■ **Work request 1**
In the text on indemnifying Linde plc's directors and officers, to whom does the Irish Companies Act restriction on paying costs or discharging liability not apply?
■ **Work request 2**
Carry the text on indemnifying Linde plc's directors and officers forward from its final sentence.

■ **Provided text**
Item 6. Indemnification of Directors and Officers.

Linde plc is incorporated under the laws of Ireland.

Under Irish law, a company may not exempt or indemnify its directors from liability for negligence or a breach of duty. However, where a breach of duty has been established, directors may be statutorily exempted by an Irish court from personal liability for negligence or breach of duty if, among other things, the court determines that they have acted honestly and reasonably, and that they may fairly be excused as a result.

The Irish Companies Act permits a company to pay the costs or discharge the liability of a director or the secretary only where judgment is given in his/her favor in any civil or criminal action in respect of such costs or liability, or where an Irish court grants relief because the director or secretary acted honestly and reasonably and ought fairly to be excused. This restriction does not apply to executives who are not directors or the secretary. Any obligation of an Irish company that purports to indemnify a director or secretary of an Irish company over and above this will be void under Irish law, whether contained in its articles of association or any contract between the director or secretary and the company.

In addition, Linde plc’s Constitution provides, so far as is permitted under the Irish Companies Act, that every director and the secretary shall be entitled to be indemnified by Linde plc against all costs, charges, losses, expenses and liabilities incurred by him in the execution and discharge of his duties or in relation thereto including any liability incurred by him in defending any proceedings, civil or criminal, which relate to anything done or omitted or alleged to have been done or omitted by him as an officer or employee of Linde plc and in which judgment is given in his favor (or the proceedings are otherwise disposed of without any finding or admission of any material breach of duty on his part) or in which he is acquitted or in connection with any application under any statute for relief from liability in respect of any such act or omission in which relief is granted to him by the court.

■ **Given data**
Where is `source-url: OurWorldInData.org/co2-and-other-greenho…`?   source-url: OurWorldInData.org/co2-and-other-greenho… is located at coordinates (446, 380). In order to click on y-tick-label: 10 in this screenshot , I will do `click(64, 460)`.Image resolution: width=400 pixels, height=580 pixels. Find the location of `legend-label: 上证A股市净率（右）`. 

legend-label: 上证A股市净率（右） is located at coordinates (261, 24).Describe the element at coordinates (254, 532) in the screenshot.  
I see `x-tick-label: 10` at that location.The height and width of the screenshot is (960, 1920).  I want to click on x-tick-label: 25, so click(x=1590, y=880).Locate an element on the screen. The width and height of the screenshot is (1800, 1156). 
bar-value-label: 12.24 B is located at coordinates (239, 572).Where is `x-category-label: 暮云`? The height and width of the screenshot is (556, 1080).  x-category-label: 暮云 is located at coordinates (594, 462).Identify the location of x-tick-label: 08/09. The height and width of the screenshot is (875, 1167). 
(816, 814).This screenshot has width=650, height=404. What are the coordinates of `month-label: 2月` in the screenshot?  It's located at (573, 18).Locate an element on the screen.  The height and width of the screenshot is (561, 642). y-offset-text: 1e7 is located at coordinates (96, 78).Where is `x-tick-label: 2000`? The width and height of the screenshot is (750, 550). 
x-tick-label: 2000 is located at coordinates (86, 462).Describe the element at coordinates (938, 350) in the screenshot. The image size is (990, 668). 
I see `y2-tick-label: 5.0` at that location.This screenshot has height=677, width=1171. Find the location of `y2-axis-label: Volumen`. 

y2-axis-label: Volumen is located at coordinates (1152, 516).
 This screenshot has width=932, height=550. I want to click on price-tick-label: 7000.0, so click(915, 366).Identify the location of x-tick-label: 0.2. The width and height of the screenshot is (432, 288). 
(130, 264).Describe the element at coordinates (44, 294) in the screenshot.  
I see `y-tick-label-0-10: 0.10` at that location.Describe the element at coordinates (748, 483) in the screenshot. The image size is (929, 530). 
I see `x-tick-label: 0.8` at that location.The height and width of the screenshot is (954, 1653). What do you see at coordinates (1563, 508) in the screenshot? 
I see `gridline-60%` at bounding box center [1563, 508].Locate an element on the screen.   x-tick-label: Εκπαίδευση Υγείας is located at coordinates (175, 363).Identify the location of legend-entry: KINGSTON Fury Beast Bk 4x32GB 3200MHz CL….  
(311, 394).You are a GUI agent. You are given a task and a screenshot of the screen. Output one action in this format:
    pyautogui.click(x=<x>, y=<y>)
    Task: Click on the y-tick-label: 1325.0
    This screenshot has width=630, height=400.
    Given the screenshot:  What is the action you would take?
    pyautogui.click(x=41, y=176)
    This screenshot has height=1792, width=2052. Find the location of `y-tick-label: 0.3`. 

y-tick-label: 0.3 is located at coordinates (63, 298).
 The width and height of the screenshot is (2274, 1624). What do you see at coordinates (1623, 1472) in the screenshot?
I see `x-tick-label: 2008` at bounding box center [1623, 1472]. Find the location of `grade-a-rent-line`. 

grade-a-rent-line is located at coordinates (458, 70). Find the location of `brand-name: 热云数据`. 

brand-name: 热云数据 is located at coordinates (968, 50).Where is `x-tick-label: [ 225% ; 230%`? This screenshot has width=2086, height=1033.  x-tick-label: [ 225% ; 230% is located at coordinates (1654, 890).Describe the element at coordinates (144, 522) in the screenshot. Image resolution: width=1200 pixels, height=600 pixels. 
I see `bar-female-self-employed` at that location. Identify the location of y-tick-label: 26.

■ **Expected answer 1**
Executives who are not directors or the secretary.

■ **Expected answer 2**
Linde plc will also indemnify any person who was, is or is threatened to be made a party to a Proceeding (defined below) by reason of the fact that he or she is or was an “officer” as such term is defined under the Exchange Act (excluding any director or secretary), as well as with individuals serving as director, officer or some other function of any other entity, to the fullest extent permitted under Irish law, as the same exists or may hereafter be amended. Such right shall include the right to be paid by Linde plc expenses incurred in defending any such Proceeding in advance of its final disposition to the maximum extent permitted under Irish law, as the same exists or may hereafter be amended; provided that to the extent required by law, such payment of expenses in advance of the final disposition of the Proceeding shall be made only upon receipt of an undertaking by the person to repay all amounts advanced if it should be ultimately determined that the officer or other covered person is not entitled to be indemnified under this article or otherwise. “Proceeding” means any threatened, pending or completed action, suit, claim or proceeding, whether civil, criminal, administrative, arbitrative or investigative, any appeal in such an action, suit, claim or proceeding, and any inquiry or investigation that could lead to such an action, suit, claim or proceeding.

The directors and officers of Linde plc and the other registrants are covered by insurance policies indemnifying against certain liabilities, including certain liabilities arising under the Securities Act, which might be incurred by them in such capacities and against which they may not be indemnified by us.

In addition, Linde Inc. (formerly, Praxair, Inc.), a subsidiary of Linde plc, has entered into indemnification agreements with each of Linde plc’s directors that provide for indemnification in respect of liabilities incurred by them while acting in their capacities as directors of Linde plc in accordance with customary standards.

Item 7. Exemption From Registration Claimed.

Not applicable.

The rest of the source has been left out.